On the other hand, there are few places in which an industry, and perhaps even the culture that spawns it, are more naked and starkly revealed than in an industrial catalog. 256 pages of single page advertisements and designs, introduced by a single page of text and meant for the eyes and ears of an industry that doesn’t have to convince its own members of its validity can be a fun study. And it turns out that they are easy to read. Pictures are much more flexible than words. A design annual is less demanding than your average novella, although it is hard to concentrate on anything after the third page. All the pretty pictures function so very differently than the pointed and designed text of linear prose. They tend to battle each other for your attention and they end up generating a 256-page stalemate that it takes all you can muster to get anything out of.
Advertising Annual is the showcase for the winners of Graphis’s annual competition for the best in Ad Design. This is a juried competition that competitors pay to enter. The introduction to this reference book makes my case very well: “What is Creativity” by Tom Jordan is a 3-paragraph mission statement for an industry hellbent on crippling itself by making undesirable and unattainable all the rich resources that the history of visual culture offers us today.

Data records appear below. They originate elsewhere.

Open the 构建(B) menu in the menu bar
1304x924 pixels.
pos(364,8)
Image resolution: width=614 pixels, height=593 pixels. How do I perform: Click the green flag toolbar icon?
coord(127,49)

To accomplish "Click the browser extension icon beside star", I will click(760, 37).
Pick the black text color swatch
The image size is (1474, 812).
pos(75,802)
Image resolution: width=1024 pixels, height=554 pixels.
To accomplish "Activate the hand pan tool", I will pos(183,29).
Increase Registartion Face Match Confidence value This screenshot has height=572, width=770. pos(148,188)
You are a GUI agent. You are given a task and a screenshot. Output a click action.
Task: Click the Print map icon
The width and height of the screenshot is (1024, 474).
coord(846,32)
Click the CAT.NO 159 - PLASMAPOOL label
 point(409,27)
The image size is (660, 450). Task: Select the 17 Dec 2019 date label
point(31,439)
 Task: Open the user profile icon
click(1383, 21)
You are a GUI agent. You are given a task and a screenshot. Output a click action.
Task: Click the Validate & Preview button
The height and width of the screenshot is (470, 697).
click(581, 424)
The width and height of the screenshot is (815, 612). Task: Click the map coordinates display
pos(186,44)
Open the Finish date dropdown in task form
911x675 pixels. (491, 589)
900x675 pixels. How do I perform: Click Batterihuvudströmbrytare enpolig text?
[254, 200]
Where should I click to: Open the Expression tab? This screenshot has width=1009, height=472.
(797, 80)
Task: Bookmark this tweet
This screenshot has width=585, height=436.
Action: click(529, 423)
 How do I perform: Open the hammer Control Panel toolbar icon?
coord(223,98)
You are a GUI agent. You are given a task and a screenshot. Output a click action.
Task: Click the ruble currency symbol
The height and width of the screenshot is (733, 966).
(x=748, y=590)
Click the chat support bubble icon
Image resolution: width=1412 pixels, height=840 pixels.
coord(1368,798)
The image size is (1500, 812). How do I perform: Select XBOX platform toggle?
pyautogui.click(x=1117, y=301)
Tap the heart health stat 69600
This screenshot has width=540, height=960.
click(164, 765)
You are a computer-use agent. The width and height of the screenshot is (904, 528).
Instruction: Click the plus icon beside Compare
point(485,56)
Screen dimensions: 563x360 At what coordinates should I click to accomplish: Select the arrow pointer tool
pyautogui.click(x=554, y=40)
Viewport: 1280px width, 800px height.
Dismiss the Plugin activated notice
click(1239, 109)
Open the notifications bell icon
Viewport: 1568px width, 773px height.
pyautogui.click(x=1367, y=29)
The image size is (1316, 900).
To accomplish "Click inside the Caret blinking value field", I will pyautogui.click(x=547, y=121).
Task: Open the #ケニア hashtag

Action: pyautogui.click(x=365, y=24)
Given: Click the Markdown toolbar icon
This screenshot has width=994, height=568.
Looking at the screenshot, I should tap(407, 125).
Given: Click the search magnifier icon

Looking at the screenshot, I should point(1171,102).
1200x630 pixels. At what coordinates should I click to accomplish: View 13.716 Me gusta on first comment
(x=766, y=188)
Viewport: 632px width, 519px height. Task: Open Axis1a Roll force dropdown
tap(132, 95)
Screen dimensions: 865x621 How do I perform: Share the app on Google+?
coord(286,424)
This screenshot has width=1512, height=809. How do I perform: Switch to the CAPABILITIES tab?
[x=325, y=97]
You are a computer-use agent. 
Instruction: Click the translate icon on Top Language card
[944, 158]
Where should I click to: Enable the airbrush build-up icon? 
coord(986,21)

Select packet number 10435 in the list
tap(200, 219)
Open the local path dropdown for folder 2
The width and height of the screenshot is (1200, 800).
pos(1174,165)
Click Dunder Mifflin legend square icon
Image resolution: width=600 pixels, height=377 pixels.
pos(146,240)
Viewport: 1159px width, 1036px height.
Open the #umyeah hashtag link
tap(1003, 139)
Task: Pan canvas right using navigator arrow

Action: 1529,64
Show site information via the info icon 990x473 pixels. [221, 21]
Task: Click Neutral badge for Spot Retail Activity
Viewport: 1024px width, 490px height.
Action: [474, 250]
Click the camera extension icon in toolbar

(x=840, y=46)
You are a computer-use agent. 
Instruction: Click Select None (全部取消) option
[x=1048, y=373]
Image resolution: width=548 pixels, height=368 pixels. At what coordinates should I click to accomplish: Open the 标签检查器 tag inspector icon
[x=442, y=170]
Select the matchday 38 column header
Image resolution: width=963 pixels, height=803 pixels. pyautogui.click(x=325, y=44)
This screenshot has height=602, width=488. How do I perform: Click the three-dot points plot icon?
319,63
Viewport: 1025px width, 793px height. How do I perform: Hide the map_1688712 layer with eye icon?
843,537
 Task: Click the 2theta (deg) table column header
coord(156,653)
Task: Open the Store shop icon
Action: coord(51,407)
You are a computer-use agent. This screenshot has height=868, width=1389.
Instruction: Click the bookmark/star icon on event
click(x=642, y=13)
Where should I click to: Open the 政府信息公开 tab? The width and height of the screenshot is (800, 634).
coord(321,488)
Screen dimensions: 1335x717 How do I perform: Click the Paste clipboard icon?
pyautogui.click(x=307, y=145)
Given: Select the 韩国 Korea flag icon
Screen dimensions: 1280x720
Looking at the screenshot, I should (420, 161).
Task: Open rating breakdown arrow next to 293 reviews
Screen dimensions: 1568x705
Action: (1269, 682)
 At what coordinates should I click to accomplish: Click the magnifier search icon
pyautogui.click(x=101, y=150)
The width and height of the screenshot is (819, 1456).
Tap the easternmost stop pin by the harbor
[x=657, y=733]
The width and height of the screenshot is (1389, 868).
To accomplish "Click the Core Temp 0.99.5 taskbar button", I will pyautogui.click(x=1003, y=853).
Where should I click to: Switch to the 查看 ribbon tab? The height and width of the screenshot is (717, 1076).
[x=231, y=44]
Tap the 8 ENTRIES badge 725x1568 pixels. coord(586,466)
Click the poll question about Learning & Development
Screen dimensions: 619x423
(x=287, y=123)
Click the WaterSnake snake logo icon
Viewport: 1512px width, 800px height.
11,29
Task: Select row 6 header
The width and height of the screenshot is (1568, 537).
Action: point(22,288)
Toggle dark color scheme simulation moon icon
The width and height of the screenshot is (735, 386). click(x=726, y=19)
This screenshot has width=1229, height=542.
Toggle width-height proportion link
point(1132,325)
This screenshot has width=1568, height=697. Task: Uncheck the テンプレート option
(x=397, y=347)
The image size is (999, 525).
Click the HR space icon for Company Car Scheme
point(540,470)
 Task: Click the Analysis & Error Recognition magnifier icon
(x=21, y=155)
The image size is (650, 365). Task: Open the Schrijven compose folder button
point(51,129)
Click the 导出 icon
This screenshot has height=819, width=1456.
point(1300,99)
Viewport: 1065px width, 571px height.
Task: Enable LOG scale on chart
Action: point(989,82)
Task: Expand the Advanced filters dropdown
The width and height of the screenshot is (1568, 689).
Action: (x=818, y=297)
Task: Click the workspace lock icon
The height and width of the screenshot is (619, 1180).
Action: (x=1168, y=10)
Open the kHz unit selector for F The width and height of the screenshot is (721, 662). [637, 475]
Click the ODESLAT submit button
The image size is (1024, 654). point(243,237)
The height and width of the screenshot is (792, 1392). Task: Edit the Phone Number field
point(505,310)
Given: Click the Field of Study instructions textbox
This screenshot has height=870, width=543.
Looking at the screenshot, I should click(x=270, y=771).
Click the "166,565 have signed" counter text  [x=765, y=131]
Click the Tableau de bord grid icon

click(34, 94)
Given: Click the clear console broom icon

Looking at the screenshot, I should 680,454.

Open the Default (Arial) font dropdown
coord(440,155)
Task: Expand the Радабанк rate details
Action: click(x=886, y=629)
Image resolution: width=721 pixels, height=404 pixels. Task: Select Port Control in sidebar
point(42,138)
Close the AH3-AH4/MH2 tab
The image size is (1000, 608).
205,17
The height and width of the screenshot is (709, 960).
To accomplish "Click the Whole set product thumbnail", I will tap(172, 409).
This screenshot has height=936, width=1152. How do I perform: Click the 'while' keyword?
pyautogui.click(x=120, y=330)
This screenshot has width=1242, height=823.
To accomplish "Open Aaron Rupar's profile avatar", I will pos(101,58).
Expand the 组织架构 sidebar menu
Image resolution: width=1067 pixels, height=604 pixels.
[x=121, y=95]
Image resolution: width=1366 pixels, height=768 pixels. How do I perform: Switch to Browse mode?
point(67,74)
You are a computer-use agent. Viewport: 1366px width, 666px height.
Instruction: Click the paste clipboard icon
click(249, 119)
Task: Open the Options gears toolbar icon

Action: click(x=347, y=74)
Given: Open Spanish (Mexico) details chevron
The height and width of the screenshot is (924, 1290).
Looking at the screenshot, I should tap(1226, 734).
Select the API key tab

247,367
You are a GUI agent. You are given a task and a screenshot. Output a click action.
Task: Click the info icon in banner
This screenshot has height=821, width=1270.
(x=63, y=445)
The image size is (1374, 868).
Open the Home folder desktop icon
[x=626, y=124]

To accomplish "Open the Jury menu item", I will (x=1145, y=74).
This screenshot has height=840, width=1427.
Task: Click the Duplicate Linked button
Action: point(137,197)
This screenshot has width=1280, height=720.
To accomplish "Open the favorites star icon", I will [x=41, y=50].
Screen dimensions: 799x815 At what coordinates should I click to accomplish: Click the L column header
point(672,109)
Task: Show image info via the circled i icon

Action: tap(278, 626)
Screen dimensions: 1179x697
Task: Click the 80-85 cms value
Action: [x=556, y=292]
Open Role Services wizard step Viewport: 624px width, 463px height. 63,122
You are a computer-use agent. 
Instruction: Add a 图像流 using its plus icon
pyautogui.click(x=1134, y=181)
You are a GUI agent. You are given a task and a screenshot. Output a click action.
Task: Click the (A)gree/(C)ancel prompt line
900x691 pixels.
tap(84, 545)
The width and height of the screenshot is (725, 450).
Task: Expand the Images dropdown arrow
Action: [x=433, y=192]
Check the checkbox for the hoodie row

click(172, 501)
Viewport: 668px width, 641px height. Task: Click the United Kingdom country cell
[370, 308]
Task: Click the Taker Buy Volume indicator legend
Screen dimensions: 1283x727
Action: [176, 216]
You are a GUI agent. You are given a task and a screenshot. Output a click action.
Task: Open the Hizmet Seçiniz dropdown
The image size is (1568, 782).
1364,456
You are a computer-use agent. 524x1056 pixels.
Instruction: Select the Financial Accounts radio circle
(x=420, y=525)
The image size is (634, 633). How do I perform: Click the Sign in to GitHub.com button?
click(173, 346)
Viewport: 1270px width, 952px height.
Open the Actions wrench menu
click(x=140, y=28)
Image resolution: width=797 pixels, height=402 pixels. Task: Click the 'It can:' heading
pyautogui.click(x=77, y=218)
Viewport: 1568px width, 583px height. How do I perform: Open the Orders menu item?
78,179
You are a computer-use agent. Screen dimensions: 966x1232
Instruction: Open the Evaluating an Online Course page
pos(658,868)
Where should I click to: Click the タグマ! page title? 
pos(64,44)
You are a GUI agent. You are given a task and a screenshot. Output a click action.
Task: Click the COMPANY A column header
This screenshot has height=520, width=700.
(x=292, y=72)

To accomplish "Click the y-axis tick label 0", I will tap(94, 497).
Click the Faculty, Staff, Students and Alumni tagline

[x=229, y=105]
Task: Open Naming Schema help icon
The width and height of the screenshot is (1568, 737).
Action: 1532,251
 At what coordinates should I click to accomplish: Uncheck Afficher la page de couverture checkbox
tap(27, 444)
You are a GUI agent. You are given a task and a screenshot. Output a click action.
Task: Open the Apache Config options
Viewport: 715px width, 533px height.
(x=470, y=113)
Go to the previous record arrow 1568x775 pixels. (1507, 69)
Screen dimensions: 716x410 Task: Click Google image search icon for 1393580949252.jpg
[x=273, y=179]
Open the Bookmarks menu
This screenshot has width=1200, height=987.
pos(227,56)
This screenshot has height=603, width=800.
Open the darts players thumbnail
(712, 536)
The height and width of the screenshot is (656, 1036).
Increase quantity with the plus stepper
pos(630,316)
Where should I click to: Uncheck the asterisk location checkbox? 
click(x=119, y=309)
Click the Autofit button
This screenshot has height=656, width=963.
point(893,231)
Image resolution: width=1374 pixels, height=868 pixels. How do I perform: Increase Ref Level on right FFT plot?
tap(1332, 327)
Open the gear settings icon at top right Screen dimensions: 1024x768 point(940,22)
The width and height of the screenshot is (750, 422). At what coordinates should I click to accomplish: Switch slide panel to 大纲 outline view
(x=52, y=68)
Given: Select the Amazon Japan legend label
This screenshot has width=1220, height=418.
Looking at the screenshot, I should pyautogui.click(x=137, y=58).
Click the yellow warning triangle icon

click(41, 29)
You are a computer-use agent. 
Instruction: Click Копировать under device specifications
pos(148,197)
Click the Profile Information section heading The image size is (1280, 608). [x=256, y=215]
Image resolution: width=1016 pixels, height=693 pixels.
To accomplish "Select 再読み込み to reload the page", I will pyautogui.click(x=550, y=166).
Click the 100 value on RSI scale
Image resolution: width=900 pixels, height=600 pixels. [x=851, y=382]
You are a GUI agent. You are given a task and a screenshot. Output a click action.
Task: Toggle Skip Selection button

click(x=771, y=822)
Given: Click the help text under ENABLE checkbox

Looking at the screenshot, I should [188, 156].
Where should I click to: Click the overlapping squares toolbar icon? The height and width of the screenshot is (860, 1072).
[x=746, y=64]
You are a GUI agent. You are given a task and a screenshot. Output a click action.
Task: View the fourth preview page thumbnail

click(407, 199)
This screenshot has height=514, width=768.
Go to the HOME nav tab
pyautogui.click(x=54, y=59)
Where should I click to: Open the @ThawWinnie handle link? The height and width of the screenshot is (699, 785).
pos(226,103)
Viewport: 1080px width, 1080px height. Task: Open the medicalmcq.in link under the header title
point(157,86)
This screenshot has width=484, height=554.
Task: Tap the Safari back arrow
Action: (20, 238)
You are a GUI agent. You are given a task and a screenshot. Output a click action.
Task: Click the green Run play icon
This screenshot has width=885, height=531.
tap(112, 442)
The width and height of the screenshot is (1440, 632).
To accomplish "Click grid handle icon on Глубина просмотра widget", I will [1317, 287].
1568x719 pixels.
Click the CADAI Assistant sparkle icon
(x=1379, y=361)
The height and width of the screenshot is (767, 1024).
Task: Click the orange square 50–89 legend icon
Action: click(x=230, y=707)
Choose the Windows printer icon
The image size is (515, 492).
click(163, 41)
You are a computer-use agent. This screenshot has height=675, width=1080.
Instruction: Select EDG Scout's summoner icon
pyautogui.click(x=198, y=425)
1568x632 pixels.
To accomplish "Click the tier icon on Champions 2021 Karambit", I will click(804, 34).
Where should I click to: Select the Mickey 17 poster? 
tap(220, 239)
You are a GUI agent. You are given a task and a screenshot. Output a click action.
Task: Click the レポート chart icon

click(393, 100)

When you insist that something be unconnected to the work of another human being, that it be unarguably “mine,” you make it easy for me to put a boundary around what is “mine.” This is good business. By insisting that creativity is synonymous with innovation, that if it’s not new, it’s not good, this industry helps to create a day when no one can use a Romeo and Juliet riff without paying for it, when everyone who doesn’t have the budget to buy the top shelf materials will have to make do with cheap Mona Lisa knock-offs for their promotional material. Where is the indignation? Why can’t creativity be synonymous with the recognition of a good idea? Should I be punished for updating an old concept? For referring to a time-honored myth or idea? When you give up fighting for the importance of our cultural commons, you allow them to be bought out from under you.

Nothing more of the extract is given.